On Instagram, he gave thousands of followers a live look inside the NBA’s testing process, a sparsely attended party at the resort’s Mayan-themed pool and a game of Connect Four. Howard was one of several NBA players to seriously consider whether they wanted to participate in the resumption of the season, but once in Orlando, Florida, he appeared to be enjoying himself.
Late Wednesday night, however, Howard was back on Instagram Live, this time with a furrowed brow. Someone, he said, had reported him for not wearing a face mask on the property.
“I’m around nobody,” Howard said to the camera. “Am I supposed to wear a mask?”

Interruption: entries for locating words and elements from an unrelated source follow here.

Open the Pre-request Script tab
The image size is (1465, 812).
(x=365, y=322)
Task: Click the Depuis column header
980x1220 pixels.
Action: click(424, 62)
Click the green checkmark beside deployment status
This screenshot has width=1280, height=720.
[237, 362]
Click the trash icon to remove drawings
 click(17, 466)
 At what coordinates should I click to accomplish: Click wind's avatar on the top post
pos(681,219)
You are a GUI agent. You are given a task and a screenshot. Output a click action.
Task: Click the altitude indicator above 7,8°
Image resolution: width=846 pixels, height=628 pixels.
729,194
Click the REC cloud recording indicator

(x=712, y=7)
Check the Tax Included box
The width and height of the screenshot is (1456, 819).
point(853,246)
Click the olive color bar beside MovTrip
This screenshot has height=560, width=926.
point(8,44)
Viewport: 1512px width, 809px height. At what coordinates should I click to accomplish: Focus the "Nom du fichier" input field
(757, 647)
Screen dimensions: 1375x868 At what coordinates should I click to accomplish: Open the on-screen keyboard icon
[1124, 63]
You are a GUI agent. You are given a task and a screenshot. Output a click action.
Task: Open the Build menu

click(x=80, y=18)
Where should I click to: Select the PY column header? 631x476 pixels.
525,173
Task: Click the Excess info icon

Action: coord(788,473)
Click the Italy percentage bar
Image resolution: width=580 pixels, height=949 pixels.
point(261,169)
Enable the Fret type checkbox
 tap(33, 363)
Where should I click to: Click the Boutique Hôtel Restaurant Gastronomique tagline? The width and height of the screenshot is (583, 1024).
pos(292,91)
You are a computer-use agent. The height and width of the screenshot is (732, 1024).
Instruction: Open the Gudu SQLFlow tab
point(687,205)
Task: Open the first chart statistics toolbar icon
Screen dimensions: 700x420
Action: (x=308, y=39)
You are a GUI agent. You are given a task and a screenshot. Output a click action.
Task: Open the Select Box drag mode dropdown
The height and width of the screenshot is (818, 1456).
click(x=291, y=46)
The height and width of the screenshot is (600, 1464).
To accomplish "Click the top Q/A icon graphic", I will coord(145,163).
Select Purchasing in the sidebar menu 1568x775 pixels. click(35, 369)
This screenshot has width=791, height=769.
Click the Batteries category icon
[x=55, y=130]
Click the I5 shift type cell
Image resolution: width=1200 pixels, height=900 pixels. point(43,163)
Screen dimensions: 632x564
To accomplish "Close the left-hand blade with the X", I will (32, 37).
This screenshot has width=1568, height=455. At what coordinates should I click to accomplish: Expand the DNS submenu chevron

It was the first known instance of a player suggesting he’d been the target of the hotline created by the league to receive anonymous tips about possible violations of the voluminous health and safety protocols that govern daily life during the league’s attempted restart. Anyone living inside the NBA’s bubble can access the “NBA Campus Hotline” through an app created by the league, where tips can be reported with a call or a text.
Among players and coaches, the so-called “snitch hotline” has been the source of derision and jokes as well as some respect.
“C’mon now, do I look like a player that has used that hotline?” Clippers center Montrezl Harrell said Wednesday.
A day later, Memphis rookie Ja Morant said he, too, wouldn’t find any use for it.
“I see nothing, I hear nothing,” Morant told reporters. “I ain’t saying nothing.”
Clippers coach Doc Rivers joked that, one week into his Disney stay, he had already used it to turn in Lakers star LeBron James and San Antonio Spurs coach Gregg Popovich.
“I’m trying to turn all these guys in. I think it’s phenomenal,” Rivers said. “We’re going to be the only team left when I’m done with this hotline thing.”
Rivers quickly pivoted to a more serious tone. Outside the Disney gates, cases of the coronavirus continue to be reported at unprecedented levels in Florida. No one on the Disney World campus knows whether the 22-team experiment will last. Thus, the league created 113 pages of protocols and a system of accountability, of which the hotline is just one piece. Teams are required to report to the league any potential or actual violations by players or staff. Players can also choose to report violations to their team or the players union.
Masks must be worn by anyone on campus except while they are inside their room, eating or drinking, during physical activity or while “engaged in an individual activity outdoors … that is not within six feet of another person from whom the player or staff member is required to maintain physical distance,” according to the league.
“This is not some normal thing,” Rivers said. “COVID, obviously, it’s not only that you can get sick but you can get other people sick, and so this is very important for all of us. We want to do our jobs. So I think having a hotline, I guess that’s what they’re calling it, I guess that’s important.”